Patients with hypertensive crisis (systolic blood pressure ≥180 mm Hg and/or diastolic blood pressure ≥110 mm Hg) and age-matched healthy controls were included in the study. OCTA en face 3 × 3-mm images of the superficial and deep retinal layers and the choriocapillaris were acquired. Outcome parameters included vessel density (VD) and vessel skeleton density (VSD) of the superficial and deep retinal layers, as well as flow voids of the choriocapillaris.

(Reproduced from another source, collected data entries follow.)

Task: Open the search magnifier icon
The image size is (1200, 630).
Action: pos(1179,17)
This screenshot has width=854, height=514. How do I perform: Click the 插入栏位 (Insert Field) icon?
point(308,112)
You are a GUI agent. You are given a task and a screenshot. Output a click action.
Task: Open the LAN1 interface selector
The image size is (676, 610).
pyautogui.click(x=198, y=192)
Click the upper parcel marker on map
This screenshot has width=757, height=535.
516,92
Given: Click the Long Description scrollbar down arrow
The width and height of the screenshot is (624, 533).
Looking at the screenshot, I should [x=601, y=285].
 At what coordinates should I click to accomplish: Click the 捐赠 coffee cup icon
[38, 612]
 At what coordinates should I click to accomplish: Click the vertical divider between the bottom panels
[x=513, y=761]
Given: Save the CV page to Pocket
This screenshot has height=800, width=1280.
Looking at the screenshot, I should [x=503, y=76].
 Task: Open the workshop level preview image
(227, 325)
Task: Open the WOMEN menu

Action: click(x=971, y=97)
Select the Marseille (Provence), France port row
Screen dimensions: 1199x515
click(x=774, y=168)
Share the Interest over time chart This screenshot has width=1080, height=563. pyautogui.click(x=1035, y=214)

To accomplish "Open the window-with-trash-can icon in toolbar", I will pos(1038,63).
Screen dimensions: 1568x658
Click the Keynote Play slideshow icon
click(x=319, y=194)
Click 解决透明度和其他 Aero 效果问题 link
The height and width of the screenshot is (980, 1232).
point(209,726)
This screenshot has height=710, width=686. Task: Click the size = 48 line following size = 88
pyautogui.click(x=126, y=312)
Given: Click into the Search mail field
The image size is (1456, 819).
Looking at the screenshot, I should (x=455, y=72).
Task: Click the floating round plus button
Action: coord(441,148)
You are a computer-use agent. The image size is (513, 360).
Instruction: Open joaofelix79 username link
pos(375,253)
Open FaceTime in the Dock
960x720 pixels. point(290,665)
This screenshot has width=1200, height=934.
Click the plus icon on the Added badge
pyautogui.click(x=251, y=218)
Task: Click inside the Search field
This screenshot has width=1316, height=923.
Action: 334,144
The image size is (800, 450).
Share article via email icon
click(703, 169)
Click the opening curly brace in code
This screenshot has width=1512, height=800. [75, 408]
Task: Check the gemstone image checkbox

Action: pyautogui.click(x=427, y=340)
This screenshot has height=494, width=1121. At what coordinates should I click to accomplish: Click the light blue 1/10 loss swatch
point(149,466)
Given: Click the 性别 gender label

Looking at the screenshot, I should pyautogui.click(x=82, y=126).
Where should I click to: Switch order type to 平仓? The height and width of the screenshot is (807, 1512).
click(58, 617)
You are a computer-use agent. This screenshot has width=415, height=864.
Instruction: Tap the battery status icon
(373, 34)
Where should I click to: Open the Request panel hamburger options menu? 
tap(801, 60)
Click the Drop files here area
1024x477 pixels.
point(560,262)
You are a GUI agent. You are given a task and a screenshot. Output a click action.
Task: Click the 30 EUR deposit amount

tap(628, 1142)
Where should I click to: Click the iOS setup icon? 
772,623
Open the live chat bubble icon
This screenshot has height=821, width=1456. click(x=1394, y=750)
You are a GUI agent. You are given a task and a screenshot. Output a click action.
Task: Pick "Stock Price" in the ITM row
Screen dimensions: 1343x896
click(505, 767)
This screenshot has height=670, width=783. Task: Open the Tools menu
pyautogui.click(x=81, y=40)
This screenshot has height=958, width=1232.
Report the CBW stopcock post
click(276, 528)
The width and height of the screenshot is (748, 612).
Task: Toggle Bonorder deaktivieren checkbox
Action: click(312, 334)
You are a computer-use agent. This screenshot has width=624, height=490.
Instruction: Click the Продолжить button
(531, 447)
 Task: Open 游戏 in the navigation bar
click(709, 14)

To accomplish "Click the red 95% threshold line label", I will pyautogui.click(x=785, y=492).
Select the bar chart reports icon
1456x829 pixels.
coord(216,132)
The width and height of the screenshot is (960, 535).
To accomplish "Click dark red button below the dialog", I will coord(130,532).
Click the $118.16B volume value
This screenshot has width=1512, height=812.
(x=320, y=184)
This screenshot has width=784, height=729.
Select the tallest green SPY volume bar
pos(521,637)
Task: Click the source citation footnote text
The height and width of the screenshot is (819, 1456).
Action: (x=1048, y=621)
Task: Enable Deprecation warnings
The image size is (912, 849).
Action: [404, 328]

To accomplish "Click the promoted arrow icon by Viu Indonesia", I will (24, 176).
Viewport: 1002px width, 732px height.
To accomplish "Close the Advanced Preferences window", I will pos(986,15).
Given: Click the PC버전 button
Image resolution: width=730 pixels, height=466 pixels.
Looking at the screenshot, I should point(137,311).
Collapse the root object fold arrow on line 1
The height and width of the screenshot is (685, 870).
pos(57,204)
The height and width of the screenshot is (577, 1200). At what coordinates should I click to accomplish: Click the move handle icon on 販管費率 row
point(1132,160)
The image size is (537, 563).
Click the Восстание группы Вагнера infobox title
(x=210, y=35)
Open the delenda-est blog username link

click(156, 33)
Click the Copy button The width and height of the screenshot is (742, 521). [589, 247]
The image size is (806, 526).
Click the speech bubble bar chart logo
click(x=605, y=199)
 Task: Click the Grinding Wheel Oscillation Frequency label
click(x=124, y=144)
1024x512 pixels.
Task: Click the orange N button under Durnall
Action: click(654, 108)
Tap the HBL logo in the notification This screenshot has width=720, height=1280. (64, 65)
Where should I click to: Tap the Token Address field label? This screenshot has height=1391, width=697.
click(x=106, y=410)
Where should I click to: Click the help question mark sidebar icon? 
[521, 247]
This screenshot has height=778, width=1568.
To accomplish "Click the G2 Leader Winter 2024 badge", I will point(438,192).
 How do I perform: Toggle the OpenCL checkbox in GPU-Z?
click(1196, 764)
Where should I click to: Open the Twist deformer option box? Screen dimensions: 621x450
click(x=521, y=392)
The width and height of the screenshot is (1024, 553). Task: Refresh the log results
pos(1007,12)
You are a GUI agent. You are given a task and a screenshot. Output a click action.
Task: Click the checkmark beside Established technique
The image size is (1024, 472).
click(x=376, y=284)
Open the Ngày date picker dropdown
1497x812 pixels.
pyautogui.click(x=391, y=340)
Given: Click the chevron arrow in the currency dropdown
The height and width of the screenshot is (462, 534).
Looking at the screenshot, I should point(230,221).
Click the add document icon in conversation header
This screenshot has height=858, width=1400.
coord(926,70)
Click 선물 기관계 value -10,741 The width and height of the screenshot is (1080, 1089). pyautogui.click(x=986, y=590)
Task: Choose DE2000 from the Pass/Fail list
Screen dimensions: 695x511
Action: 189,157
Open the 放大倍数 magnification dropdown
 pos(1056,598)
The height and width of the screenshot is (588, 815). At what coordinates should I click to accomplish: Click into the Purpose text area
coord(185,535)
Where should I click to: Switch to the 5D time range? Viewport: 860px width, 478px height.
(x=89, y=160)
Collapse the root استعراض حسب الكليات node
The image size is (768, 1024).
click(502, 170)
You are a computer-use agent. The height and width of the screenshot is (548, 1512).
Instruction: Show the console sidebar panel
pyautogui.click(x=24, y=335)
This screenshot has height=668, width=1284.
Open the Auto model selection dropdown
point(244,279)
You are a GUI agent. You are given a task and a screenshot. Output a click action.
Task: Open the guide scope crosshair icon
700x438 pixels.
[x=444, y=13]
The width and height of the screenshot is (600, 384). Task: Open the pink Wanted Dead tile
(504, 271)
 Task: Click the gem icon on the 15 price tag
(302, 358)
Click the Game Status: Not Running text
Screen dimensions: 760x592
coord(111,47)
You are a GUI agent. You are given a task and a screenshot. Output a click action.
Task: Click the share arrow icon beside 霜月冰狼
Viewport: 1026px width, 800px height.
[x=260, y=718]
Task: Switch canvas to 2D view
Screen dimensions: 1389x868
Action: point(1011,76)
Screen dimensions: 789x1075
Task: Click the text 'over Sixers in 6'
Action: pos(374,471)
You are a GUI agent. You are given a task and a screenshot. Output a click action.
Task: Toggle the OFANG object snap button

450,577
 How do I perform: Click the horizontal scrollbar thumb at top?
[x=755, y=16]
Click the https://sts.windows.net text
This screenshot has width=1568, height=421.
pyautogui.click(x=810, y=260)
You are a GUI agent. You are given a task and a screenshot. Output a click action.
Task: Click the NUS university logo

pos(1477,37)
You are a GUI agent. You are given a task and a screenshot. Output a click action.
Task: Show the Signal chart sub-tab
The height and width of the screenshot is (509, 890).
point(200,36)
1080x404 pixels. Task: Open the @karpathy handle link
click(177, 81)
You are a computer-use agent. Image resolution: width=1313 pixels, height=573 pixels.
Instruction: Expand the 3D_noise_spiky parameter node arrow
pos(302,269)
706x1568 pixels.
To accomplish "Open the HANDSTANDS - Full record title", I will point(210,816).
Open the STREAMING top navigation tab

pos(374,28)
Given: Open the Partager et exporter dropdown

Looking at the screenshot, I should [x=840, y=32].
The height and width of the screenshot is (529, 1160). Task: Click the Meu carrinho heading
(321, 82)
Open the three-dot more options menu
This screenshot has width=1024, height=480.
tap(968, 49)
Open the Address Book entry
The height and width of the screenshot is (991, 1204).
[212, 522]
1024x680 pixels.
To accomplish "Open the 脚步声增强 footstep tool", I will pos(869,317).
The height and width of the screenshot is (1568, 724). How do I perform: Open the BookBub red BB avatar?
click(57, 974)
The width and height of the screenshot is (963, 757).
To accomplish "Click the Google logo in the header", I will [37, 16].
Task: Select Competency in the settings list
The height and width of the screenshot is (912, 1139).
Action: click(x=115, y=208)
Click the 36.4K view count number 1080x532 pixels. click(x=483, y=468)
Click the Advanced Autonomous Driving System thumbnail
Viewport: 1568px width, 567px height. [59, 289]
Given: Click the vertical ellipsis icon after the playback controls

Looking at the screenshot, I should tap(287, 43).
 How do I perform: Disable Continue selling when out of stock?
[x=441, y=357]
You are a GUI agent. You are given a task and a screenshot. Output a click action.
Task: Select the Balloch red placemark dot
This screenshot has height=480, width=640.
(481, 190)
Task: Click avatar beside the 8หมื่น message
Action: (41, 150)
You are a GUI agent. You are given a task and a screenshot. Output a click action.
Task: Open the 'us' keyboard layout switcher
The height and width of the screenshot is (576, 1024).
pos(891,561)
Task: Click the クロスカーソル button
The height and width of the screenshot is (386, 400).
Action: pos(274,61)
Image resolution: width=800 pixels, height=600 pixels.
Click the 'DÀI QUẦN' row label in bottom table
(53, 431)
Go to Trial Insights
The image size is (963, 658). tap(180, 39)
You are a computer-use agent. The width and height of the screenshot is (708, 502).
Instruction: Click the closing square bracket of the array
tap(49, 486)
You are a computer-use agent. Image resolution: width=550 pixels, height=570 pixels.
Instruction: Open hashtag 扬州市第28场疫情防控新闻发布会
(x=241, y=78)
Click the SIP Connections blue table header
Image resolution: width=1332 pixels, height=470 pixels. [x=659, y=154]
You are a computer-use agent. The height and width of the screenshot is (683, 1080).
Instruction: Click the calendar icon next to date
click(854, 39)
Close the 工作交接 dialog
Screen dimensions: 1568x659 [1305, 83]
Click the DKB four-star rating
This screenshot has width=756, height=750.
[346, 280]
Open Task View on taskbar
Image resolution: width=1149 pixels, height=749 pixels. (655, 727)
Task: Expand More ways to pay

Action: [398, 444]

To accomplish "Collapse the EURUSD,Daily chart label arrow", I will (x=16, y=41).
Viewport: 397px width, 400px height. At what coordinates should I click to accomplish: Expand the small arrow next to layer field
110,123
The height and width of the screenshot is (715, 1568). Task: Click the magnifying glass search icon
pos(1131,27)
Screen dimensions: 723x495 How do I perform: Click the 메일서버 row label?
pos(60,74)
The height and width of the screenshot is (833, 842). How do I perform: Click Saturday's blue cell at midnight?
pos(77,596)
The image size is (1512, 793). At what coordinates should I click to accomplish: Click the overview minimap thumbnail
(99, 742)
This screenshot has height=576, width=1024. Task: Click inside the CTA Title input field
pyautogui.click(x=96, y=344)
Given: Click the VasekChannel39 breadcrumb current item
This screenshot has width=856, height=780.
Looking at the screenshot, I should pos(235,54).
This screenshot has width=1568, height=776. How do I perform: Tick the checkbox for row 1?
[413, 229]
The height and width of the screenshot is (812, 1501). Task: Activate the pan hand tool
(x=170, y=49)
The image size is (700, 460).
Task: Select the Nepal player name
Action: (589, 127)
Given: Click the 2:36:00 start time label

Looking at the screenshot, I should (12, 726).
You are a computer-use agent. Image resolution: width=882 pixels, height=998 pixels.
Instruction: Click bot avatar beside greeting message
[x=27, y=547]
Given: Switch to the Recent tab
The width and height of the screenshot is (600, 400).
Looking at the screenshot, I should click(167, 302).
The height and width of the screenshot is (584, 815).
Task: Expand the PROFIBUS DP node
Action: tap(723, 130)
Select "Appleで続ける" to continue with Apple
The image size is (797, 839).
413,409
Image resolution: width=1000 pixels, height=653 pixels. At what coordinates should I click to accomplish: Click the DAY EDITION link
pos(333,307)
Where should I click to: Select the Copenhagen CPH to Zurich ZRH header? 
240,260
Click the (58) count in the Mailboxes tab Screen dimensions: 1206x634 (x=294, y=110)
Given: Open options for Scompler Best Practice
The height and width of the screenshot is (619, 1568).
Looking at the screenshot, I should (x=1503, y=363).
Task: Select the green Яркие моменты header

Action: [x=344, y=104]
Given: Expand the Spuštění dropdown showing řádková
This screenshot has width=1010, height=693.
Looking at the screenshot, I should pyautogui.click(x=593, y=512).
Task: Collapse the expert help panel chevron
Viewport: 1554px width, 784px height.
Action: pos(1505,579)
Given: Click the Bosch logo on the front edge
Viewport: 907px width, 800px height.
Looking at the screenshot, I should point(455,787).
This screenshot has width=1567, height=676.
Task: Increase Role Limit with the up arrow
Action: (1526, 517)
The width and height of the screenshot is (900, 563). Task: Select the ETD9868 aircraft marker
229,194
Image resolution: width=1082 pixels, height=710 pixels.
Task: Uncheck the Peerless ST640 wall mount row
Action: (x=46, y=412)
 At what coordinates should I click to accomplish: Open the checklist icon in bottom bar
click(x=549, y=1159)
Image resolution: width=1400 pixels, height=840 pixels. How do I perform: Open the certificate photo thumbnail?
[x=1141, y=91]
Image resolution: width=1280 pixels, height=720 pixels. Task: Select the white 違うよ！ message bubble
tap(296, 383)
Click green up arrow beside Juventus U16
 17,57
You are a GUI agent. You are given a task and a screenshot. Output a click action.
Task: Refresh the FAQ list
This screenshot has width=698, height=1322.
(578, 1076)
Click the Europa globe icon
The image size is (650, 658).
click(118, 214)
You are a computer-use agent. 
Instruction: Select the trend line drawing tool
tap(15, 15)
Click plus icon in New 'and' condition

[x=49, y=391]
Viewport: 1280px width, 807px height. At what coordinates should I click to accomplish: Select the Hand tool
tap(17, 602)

Twenty-eight eyes of 17 patients and 31 age-matched control eyes of 18 healthy subjects were included. VD and VSD of the deep retinal layer were significantly reduced in hypertensive crisis (P ≤ 0.004). Choriocapillaris signal intensity was more heterogeneous in patients, and flow voids exhibited confluence with a larger average area and a lower absolute count (P ≤ 0.045). These changes were independent of time since onset of hypertensive crisis and of the presence and extent of retinopathy. Deep retinal changes were associated with renal end-organ failure (P = 0.045).
Hypertensive crisis is associated with a significant reduction in retinal and choroidal capillary perfusion based on OCTA findings. These alterations are independent of retinopathy and related to end-organ damage.
OCTA might help distinguish hypertensive urgency from hypertensive emergency earlier than currently possible.